Indian Institute of Technology (IIT)-Madras in Chennai, which was last month ranked the top engineering institution in the country, saw its placement rate fall to 62% in 2016-17 from around 65% in 2015-16. The other IITs in the country showed similar numbers, with placement rates falling year-on-year, according to the Hindustan Times newspaper.

“Out of 9,104 students in 17 IITs who applied this year, only 6,013 got jobs,” the report said, citing data from the human resource development (HRD) ministry. In other words, about 66% of those who participated in campus placements secured jobs compared with 79% in 2015-16.

The fall in placement rates have been attributed to everything from natural disasters to global uncertainty in the IT sector, and only add to all the job-related negativity. In recent weeks, news of probable layoffs in many of the country’s IT firms has been making rounds, and HR firm Head Hunters India has estimated that nearly two lakh IT engineers will lose jobs annually over the next three years.

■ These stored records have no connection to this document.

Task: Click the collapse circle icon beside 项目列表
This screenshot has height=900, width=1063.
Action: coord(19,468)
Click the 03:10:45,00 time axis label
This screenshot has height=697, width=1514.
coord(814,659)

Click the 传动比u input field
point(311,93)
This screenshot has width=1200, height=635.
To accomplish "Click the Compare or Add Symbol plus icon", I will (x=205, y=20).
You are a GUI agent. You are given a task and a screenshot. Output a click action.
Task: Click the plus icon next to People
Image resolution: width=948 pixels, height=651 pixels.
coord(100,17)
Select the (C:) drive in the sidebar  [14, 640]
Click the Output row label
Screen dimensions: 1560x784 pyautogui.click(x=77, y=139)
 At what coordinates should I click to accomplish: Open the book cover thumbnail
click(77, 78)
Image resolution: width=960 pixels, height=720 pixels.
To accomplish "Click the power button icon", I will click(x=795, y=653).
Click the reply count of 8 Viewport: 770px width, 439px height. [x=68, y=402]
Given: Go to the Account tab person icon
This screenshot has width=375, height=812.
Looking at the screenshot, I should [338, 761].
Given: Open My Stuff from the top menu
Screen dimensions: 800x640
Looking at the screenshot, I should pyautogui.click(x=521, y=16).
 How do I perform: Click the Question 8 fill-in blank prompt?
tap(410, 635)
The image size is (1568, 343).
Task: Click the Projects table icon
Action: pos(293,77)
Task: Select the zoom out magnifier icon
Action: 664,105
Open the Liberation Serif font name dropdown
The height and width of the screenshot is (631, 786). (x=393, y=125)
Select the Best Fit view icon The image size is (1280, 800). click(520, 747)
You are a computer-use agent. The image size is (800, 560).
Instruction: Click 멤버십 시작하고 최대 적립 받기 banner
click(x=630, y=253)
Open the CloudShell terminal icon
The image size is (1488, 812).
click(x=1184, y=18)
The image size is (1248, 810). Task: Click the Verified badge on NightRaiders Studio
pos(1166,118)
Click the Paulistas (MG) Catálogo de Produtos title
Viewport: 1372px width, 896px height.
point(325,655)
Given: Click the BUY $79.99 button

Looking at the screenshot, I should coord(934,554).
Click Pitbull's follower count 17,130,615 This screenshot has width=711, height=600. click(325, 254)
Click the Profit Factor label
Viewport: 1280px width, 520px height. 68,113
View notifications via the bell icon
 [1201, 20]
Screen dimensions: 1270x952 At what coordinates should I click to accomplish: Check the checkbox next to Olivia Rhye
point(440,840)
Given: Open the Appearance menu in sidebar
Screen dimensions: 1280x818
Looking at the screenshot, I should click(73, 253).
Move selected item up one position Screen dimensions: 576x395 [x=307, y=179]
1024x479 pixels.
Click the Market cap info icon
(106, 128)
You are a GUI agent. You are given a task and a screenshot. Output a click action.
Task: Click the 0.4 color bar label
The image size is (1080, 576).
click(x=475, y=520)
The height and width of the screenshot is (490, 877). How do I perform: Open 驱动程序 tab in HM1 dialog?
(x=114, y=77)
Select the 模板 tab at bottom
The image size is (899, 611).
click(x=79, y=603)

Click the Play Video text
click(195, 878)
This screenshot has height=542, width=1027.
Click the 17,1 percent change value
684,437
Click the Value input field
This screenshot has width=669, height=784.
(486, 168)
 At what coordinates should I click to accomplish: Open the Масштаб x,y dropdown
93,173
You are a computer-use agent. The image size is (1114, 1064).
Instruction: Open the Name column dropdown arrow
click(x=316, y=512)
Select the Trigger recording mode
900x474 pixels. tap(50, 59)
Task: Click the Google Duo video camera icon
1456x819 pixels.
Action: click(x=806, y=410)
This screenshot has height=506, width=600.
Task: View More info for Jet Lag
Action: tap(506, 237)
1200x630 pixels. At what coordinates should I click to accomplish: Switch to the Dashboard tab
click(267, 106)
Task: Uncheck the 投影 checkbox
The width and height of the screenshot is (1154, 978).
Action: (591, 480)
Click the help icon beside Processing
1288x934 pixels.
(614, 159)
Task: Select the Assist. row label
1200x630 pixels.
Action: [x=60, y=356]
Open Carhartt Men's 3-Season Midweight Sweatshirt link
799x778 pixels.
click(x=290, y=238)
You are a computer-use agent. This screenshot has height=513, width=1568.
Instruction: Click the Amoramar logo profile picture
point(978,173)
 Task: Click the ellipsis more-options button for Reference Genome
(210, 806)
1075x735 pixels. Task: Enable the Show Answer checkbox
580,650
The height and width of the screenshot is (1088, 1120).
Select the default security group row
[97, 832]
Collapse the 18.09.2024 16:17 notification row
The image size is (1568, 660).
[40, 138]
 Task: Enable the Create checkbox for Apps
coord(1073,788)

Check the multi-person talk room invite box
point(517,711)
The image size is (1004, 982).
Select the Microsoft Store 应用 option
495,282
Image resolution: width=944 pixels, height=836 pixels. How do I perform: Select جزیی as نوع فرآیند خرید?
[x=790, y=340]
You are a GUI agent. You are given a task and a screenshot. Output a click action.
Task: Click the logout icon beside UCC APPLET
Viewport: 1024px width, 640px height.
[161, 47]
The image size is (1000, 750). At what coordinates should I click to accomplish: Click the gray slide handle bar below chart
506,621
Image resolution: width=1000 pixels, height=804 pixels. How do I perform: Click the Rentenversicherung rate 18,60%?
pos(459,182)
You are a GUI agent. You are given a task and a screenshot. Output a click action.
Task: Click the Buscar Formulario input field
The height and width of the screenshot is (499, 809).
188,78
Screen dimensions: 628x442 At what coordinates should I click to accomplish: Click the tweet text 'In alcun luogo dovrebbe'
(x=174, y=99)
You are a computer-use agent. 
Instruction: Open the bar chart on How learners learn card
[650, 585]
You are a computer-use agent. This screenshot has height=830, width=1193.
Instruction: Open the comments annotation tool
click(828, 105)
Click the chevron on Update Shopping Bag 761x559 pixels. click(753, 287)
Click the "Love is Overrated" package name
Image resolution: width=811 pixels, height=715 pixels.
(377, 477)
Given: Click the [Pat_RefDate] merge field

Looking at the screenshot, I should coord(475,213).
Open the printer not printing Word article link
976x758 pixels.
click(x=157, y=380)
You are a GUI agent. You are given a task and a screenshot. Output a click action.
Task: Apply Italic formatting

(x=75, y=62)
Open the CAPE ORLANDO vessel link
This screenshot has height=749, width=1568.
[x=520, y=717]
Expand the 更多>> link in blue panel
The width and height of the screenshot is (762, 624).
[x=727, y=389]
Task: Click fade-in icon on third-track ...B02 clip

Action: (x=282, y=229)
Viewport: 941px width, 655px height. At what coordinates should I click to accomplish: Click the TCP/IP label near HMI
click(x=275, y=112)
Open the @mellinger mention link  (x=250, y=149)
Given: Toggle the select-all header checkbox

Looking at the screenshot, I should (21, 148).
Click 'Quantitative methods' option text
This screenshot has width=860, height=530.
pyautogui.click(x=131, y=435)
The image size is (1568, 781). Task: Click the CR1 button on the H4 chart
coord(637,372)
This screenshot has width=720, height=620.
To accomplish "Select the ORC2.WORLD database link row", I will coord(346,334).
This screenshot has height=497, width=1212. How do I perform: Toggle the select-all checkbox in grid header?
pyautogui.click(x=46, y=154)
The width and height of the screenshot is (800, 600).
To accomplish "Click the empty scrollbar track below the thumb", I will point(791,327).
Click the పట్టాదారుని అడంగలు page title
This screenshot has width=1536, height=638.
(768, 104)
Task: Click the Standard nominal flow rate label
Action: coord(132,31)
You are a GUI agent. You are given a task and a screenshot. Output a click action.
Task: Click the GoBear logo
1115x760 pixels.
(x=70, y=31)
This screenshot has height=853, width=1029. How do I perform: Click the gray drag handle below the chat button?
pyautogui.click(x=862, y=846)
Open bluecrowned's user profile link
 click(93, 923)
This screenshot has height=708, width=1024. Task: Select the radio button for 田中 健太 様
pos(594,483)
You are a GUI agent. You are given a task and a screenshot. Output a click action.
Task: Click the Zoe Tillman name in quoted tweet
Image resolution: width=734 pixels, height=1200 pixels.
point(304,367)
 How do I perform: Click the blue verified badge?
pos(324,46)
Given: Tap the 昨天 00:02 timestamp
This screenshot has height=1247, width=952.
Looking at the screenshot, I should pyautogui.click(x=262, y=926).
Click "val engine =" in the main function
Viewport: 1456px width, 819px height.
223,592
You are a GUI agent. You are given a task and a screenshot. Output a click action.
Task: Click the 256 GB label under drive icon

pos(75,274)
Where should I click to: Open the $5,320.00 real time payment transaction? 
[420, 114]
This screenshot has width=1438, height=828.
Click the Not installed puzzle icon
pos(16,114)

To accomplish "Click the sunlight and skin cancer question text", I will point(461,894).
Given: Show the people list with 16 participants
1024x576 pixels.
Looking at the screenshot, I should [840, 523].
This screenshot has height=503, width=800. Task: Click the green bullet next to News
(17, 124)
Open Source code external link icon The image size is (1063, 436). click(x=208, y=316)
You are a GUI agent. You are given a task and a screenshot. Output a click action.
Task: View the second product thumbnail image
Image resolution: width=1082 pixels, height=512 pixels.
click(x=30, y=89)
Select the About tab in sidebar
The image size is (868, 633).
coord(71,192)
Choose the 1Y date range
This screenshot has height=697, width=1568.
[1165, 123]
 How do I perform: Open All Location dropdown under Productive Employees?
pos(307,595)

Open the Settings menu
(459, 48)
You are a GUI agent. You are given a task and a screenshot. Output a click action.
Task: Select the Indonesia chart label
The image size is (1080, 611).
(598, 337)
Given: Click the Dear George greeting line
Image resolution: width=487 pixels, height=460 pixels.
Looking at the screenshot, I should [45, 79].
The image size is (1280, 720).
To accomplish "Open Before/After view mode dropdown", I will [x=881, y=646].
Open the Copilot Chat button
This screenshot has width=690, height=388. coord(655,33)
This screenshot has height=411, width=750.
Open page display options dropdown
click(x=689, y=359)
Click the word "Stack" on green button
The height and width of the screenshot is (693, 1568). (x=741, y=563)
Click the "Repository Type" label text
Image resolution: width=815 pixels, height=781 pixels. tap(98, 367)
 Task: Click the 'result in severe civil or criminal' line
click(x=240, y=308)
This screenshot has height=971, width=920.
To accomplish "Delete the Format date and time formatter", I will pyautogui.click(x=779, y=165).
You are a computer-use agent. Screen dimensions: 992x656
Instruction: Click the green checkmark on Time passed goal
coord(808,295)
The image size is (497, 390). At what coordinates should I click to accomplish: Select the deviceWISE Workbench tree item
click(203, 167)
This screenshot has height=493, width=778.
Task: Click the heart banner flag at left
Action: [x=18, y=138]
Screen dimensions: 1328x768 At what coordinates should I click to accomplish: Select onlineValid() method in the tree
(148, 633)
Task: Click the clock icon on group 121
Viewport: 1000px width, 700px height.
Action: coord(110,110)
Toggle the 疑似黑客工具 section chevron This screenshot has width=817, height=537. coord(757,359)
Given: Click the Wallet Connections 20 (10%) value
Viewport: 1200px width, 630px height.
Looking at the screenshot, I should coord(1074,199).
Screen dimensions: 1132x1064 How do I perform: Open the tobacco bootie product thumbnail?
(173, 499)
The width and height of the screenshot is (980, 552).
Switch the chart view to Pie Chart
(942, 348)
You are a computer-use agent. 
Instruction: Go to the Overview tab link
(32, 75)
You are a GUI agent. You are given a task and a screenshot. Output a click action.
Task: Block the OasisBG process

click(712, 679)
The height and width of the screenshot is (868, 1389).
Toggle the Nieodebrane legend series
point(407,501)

At IIT-Madras, the weather gods are being blamed. Cyclone Vardah, which hit Tamil Nadu last December took a lot of jobs with it, according to Manu Santhanam, IIT-Madras’s advisor for training and placement. “A lot of companies that were to come to campus fulfilled their requirements with other institutions. If not for this we could have had another 40 or 50 jobs,” he said. The death of Tamil Nadu state’s chief minister J Jayalalithaa last year only added to the troubles since companies weren’t able to join the placement drive because of the political chaos that followed.

A drop in international placements from American, Taiwanese and Japanese firms have also hurt overall numbers. “Companies from these countries have set up offices in India and have hired graduates for local jobs rather than giving them international placements,” Santhanam said.

The silver lining at IITs is the involvement of public sector undertakings (PSUs). Many PSUs hired IIT students this year, according to Santhanam. ”The salaries are comparable to private firms and many pay packages are higher than those at other companies,” he said. Hiring by PSUs from IITs has been increasing over the last few years, the Hindustan Times reported, quoting an unnamed official from the HRD ministry.

But now, the one thing that was looking up might be short-lived. The supreme court is set to bar PSUs hiring from campuses, on the grounds that it amounts to discrimination, as vacancies are filled with students from these colleges, thus denying the opportunity to people who aren’t in such institutions.

Looks like, even graduating from the country’s best engineering institution will only take you so far.